Dear Car Talk | Dec 21, 2017

Dear Car Talk:

I have a 2008 Saturn Outlook with around 88,000 miles on it. Right after starting it in the driveway, it began making a weird noise, and a warning came on the dashboard that said "Reduced Engine Power." When pushing the accelerator, the rpm wouldn't increase. I let the car sit for a little bit, started it again, and it ran fine. This is the second time it's happened. What's going on? -- Mary



Thanks, Mary. You've actually answered a question that's troubled philosophers for years: If your '08 Saturn had reduced engine power, how would you know? Now we know that the answer is "the dashboard light comes on."

Your car went into something called "Limp Home Mode." It's the same mode you go into when you bang your knee on the neighbor's piano bench during a dinner party.

Actually, Limp Home Mode is there to protect the catalytic converter -- especially when it's under warranty.
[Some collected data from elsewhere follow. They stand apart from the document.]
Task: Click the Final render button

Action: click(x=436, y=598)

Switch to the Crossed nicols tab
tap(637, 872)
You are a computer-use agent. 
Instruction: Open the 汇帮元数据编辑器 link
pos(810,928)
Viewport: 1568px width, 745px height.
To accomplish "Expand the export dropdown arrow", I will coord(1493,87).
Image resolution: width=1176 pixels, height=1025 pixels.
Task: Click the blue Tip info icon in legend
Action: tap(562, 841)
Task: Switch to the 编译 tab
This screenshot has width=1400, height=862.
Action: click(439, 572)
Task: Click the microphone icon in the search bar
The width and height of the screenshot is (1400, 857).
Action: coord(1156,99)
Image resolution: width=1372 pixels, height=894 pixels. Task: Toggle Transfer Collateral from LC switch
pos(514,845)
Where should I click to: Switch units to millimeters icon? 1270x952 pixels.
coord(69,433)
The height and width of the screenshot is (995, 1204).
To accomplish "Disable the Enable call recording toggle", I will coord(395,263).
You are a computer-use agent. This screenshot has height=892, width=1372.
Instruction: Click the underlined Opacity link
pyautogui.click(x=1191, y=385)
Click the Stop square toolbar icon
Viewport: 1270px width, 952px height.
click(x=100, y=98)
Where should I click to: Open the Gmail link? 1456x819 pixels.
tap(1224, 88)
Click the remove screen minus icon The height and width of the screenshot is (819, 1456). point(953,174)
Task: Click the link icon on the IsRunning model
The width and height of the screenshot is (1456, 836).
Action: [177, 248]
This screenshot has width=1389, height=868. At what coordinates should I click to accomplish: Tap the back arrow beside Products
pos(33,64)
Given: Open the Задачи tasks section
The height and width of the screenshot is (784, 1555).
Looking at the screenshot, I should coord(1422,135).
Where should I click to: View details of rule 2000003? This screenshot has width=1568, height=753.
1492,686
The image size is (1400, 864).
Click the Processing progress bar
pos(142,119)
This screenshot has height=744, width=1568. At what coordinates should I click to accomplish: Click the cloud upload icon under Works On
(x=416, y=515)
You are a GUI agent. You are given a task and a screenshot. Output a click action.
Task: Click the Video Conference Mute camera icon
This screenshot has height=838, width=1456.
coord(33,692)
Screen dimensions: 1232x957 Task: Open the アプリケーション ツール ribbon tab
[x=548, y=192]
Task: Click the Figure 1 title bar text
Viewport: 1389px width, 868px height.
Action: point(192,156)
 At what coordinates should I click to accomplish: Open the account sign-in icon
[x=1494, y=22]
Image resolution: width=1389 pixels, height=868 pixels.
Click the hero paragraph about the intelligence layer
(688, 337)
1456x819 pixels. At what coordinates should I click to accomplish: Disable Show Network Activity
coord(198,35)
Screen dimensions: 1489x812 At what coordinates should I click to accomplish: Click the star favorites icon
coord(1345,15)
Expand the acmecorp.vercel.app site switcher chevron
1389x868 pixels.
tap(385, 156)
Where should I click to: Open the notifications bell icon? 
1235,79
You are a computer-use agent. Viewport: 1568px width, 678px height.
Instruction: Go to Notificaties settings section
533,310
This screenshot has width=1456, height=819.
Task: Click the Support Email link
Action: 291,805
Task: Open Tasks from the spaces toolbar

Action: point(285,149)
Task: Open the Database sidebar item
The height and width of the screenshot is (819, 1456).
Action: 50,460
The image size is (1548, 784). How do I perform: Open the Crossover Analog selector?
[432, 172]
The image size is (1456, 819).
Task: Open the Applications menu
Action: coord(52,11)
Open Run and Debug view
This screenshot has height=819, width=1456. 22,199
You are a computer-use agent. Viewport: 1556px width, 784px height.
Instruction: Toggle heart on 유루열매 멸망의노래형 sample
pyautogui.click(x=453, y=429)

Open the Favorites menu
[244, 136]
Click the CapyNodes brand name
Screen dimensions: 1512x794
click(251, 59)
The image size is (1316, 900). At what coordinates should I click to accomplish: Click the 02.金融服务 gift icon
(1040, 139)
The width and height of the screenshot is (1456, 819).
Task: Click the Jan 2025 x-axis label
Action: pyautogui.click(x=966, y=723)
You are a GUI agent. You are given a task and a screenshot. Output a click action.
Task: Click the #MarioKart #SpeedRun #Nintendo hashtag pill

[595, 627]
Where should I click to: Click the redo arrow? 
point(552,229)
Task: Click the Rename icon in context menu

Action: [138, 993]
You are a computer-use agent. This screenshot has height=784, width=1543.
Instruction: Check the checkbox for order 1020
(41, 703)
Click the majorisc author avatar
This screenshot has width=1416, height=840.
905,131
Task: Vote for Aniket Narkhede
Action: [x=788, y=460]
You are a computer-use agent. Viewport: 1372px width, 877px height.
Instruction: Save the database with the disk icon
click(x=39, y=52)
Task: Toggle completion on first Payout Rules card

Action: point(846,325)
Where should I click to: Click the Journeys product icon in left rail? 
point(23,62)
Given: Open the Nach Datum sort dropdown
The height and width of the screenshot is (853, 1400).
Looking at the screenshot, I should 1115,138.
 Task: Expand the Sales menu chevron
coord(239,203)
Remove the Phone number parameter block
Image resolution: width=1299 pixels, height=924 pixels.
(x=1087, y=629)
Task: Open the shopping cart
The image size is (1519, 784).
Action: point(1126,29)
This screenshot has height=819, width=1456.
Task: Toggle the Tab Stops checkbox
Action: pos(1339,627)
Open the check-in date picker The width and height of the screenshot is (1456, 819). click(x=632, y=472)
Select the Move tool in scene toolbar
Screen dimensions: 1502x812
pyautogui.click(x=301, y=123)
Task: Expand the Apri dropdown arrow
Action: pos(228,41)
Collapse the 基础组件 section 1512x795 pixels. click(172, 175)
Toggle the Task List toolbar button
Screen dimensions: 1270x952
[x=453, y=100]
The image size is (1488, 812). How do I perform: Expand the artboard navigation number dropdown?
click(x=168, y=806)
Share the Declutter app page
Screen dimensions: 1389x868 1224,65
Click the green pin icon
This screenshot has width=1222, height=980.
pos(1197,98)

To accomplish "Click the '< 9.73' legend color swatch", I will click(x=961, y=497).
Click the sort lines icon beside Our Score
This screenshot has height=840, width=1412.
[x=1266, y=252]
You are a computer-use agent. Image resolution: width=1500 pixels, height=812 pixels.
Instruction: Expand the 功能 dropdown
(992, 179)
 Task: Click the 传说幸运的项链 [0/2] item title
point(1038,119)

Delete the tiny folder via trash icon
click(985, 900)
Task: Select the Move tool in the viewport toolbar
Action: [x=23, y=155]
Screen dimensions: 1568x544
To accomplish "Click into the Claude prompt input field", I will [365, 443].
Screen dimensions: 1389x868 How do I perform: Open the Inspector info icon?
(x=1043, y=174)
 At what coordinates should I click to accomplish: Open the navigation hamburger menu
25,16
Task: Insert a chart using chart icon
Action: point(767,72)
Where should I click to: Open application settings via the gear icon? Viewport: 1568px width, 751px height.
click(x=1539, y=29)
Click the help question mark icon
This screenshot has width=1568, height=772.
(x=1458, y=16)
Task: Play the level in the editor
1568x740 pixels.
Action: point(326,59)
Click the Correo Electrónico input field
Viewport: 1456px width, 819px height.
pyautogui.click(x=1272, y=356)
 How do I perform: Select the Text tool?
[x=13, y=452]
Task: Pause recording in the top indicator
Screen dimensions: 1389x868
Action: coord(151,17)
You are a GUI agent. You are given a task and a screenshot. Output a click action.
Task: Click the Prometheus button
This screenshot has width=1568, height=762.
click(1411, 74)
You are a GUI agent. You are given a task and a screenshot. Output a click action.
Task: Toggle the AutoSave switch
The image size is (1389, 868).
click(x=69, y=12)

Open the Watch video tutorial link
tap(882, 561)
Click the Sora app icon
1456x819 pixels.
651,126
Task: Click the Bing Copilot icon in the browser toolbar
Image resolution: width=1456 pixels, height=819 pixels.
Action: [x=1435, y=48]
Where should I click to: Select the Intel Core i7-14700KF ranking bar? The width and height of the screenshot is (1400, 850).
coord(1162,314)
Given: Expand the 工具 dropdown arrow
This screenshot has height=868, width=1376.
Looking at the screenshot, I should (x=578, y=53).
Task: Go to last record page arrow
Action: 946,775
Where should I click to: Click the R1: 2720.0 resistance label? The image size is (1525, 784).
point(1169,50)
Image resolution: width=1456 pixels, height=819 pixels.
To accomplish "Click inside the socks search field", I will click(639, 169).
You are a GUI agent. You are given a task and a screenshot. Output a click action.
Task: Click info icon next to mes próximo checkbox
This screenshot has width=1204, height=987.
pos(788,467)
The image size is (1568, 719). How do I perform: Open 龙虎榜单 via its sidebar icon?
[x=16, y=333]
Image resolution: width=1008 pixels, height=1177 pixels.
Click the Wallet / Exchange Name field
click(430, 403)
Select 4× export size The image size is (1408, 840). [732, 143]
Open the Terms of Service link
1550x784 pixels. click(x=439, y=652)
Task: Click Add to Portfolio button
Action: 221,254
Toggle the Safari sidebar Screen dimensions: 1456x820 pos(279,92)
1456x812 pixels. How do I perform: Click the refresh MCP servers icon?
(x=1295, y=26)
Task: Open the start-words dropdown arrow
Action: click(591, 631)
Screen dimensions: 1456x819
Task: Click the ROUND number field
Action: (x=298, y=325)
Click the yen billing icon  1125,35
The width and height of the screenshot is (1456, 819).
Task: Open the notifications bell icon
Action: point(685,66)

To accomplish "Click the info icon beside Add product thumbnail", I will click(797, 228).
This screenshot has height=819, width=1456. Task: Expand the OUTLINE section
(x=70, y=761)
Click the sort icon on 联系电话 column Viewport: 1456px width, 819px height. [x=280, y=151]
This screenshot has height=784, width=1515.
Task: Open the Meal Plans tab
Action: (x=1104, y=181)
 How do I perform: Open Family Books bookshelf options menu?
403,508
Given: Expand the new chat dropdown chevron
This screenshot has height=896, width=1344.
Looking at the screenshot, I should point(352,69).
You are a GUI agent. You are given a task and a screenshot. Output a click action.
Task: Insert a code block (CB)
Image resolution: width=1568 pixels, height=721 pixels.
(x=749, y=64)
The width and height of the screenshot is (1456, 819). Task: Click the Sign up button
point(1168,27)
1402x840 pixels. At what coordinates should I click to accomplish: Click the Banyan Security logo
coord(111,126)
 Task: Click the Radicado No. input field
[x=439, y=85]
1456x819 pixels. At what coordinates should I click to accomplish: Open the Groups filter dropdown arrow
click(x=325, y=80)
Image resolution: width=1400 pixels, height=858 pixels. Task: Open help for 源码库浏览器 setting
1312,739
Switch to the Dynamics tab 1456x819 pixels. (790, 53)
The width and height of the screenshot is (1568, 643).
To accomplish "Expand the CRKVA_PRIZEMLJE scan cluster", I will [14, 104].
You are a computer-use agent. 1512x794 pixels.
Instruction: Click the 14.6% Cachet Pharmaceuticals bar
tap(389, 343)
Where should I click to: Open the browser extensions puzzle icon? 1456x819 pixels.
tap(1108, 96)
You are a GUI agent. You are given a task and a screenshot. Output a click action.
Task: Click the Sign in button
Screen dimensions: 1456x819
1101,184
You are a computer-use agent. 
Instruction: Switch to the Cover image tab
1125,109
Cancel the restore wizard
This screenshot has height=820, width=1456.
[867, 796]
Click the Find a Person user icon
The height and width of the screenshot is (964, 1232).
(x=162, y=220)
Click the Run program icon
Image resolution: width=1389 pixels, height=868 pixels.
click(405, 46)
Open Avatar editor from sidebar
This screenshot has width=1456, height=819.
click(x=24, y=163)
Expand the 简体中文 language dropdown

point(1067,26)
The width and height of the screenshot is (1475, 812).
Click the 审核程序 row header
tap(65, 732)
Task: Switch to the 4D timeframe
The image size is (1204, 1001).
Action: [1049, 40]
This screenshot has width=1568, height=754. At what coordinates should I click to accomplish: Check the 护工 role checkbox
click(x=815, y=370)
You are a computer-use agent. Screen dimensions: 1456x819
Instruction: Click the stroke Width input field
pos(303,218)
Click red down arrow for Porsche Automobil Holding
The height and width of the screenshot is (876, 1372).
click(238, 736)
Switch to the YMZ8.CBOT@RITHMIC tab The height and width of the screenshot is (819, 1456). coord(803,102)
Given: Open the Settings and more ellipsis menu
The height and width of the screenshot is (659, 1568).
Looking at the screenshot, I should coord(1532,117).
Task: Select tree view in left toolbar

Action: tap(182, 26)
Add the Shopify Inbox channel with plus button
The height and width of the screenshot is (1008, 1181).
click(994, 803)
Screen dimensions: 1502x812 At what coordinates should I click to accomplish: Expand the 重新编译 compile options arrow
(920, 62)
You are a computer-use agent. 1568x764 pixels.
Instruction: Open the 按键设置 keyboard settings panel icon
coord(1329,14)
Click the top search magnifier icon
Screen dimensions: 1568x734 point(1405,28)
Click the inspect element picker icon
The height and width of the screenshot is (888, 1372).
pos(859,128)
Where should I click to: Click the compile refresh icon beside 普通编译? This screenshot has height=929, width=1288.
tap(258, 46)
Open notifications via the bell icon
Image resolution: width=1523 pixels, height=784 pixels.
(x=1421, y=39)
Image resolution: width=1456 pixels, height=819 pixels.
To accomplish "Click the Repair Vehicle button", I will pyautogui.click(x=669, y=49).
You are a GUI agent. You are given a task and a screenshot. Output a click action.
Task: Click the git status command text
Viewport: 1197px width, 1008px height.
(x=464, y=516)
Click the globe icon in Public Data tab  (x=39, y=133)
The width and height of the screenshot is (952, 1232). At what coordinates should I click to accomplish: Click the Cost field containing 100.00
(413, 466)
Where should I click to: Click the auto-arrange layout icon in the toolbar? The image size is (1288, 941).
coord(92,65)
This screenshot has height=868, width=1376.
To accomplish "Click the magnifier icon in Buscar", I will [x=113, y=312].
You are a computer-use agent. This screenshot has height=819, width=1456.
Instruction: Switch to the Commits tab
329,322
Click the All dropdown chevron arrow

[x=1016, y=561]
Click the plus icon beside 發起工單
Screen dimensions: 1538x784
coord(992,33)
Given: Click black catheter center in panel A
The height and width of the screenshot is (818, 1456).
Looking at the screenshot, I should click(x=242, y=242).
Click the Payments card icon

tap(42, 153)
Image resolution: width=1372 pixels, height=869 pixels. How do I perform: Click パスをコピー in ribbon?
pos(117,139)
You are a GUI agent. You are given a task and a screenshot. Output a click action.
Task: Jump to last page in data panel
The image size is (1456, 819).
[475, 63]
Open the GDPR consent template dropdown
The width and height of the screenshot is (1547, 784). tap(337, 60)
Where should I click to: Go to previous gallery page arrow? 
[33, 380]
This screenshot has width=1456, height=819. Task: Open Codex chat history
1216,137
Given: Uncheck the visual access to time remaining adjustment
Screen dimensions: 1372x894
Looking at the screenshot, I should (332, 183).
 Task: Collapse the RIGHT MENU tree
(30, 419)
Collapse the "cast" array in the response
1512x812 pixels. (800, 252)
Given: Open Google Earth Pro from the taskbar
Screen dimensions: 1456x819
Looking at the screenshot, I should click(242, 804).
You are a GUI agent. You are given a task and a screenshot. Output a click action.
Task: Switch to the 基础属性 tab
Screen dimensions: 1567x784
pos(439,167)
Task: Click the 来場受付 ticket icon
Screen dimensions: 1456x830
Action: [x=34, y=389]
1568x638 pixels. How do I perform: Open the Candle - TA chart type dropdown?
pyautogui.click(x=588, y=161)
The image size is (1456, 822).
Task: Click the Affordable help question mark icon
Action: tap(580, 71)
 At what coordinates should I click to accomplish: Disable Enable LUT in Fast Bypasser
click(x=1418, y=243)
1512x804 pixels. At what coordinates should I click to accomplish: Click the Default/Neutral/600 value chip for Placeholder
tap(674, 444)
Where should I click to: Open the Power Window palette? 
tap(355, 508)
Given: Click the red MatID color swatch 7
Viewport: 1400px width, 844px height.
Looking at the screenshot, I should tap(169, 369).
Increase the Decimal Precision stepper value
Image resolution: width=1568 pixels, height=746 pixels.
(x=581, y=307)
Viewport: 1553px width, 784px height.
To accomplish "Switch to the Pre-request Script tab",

If something goes wrong that has the potential to damage the converter, especially at high engine speed (like a condition where too much unburned gasoline is getting into the exhaust stream and could overheat the converter), the computer will engage Limp Home Mode, which limits the car to very low rpm but allows you to what? Limp home -- if you're not far from home.

Why did it happen? It can happen for a number of reasons. But the fact that it temporarily fixed itself with a restart suggests to me that one of your sensors is out of whack. So you can expect this problem to recur. It may start happening more frequently. And, at some point, a restart won't fix it.

So limp over to your mechanic and have him scan it. He'll plug his scan tool into the car's computer port and read the code that the computer will have stored from this last incident. That'll tell him whether it's a cam sensor, for instance, a crank sensor or something else. Good luck, Mary.